## YOUR ASSIGNMENT
In this exercise, every entry is to be transcribed exactly as written.

## DATA RECORDS
• • • •

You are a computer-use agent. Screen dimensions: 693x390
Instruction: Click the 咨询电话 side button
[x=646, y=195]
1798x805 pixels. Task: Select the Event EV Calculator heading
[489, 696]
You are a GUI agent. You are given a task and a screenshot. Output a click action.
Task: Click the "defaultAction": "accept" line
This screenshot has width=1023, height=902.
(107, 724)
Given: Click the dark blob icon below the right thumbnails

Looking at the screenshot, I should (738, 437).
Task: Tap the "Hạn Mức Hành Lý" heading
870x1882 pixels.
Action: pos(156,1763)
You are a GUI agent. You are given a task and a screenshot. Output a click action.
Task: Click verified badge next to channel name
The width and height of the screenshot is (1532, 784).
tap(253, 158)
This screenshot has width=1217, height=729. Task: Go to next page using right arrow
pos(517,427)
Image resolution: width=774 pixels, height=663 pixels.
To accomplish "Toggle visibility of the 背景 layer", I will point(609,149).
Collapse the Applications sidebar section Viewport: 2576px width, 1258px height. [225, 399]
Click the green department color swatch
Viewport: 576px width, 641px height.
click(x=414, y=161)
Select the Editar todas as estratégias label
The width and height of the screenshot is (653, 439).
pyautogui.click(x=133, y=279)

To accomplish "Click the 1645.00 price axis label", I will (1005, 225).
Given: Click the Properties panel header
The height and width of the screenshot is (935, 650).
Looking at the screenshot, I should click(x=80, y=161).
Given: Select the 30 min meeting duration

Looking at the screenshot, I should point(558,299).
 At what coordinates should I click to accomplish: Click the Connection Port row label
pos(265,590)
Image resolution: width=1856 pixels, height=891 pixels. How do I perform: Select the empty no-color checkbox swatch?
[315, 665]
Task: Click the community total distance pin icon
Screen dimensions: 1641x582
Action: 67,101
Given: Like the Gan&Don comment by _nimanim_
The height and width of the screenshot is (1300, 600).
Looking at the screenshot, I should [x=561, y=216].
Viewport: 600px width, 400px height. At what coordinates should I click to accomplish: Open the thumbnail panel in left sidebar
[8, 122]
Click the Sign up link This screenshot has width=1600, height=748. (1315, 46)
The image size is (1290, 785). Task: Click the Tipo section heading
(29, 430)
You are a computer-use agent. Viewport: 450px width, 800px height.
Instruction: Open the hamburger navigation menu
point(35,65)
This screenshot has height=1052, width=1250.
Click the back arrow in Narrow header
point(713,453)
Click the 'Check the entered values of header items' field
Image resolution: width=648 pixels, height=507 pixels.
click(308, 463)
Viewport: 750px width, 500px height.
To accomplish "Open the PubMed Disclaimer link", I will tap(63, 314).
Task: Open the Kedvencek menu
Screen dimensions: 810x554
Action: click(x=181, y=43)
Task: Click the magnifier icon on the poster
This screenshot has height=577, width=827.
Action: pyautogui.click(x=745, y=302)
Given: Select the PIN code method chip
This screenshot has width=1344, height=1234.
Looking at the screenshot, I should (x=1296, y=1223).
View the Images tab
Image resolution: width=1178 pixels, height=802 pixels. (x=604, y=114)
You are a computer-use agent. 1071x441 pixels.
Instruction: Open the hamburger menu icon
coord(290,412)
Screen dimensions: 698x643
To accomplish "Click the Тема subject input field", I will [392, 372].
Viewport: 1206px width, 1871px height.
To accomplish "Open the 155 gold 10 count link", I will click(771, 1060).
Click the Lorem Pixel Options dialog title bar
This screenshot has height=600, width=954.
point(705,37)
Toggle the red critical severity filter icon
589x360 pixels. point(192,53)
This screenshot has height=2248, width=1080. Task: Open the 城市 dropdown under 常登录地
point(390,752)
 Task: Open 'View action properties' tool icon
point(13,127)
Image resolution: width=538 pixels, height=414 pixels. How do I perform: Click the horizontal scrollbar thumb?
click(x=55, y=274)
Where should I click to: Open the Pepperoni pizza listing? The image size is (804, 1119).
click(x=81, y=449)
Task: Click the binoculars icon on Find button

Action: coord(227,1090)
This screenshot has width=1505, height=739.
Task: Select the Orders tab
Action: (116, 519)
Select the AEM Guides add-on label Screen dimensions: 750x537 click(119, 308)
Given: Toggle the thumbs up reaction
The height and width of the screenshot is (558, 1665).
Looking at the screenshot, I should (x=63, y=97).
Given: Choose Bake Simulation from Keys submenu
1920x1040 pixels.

• • • •

## SOLUTION TO THIS PROBLEM
You are a computer-use agent. Screen dimensions: 693x390
Instruction: Click the 咨询电话 side button
[x=646, y=195]
1798x805 pixels. Task: Select the Event EV Calculator heading
[489, 696]
You are a GUI agent. You are given a task and a screenshot. Output a click action.
Task: Click the "defaultAction": "accept" line
This screenshot has width=1023, height=902.
(107, 724)
Given: Click the dark blob icon below the right thumbnails

Looking at the screenshot, I should (738, 437).
Task: Tap the "Hạn Mức Hành Lý" heading
870x1882 pixels.
Action: pos(156,1763)
You are a GUI agent. You are given a task and a screenshot. Output a click action.
Task: Click verified badge next to channel name
The width and height of the screenshot is (1532, 784).
tap(253, 158)
This screenshot has width=1217, height=729. Task: Go to next page using right arrow
pos(517,427)
Image resolution: width=774 pixels, height=663 pixels.
To accomplish "Toggle visibility of the 背景 layer", I will point(609,149).
Collapse the Applications sidebar section Viewport: 2576px width, 1258px height. [225, 399]
Click the green department color swatch
Viewport: 576px width, 641px height.
click(x=414, y=161)
Select the Editar todas as estratégias label
The width and height of the screenshot is (653, 439).
pyautogui.click(x=133, y=279)

To accomplish "Click the 1645.00 price axis label", I will (1005, 225).
Given: Click the Properties panel header
The height and width of the screenshot is (935, 650).
Looking at the screenshot, I should click(x=80, y=161).
Given: Select the 30 min meeting duration

Looking at the screenshot, I should point(558,299).
 At what coordinates should I click to accomplish: Click the Connection Port row label
pos(265,590)
Image resolution: width=1856 pixels, height=891 pixels. How do I perform: Select the empty no-color checkbox swatch?
[315, 665]
Task: Click the community total distance pin icon
Screen dimensions: 1641x582
Action: 67,101
Given: Like the Gan&Don comment by _nimanim_
The height and width of the screenshot is (1300, 600).
Looking at the screenshot, I should [x=561, y=216].
Viewport: 600px width, 400px height. At what coordinates should I click to accomplish: Open the thumbnail panel in left sidebar
[8, 122]
Click the Sign up link This screenshot has width=1600, height=748. (1315, 46)
The image size is (1290, 785). Task: Click the Tipo section heading
(29, 430)
You are a computer-use agent. Viewport: 450px width, 800px height.
Instruction: Open the hamburger navigation menu
point(35,65)
This screenshot has height=1052, width=1250.
Click the back arrow in Narrow header
point(713,453)
Click the 'Check the entered values of header items' field
Image resolution: width=648 pixels, height=507 pixels.
click(308, 463)
Viewport: 750px width, 500px height.
To accomplish "Open the PubMed Disclaimer link", I will tap(63, 314).
Task: Open the Kedvencek menu
Screen dimensions: 810x554
Action: click(x=181, y=43)
Task: Click the magnifier icon on the poster
This screenshot has height=577, width=827.
Action: pyautogui.click(x=745, y=302)
Given: Select the PIN code method chip
This screenshot has width=1344, height=1234.
Looking at the screenshot, I should (x=1296, y=1223).
View the Images tab
Image resolution: width=1178 pixels, height=802 pixels. (x=604, y=114)
You are a computer-use agent. 1071x441 pixels.
Instruction: Open the hamburger menu icon
coord(290,412)
Screen dimensions: 698x643
To accomplish "Click the Тема subject input field", I will [392, 372].
Viewport: 1206px width, 1871px height.
To accomplish "Open the 155 gold 10 count link", I will click(771, 1060).
Click the Lorem Pixel Options dialog title bar
This screenshot has height=600, width=954.
point(705,37)
Toggle the red critical severity filter icon
589x360 pixels. point(192,53)
This screenshot has height=2248, width=1080. Task: Open the 城市 dropdown under 常登录地
point(390,752)
 Task: Open 'View action properties' tool icon
point(13,127)
Image resolution: width=538 pixels, height=414 pixels. How do I perform: Click the horizontal scrollbar thumb?
click(x=55, y=274)
Where should I click to: Open the Pepperoni pizza listing? The image size is (804, 1119).
click(x=81, y=449)
Task: Click the binoculars icon on Find button

Action: coord(227,1090)
This screenshot has width=1505, height=739.
Task: Select the Orders tab
Action: (116, 519)
Select the AEM Guides add-on label Screen dimensions: 750x537 click(119, 308)
Given: Toggle the thumbs up reaction
The height and width of the screenshot is (558, 1665).
Looking at the screenshot, I should (x=63, y=97).
Given: Choose Bake Simulation from Keys submenu
1920x1040 pixels.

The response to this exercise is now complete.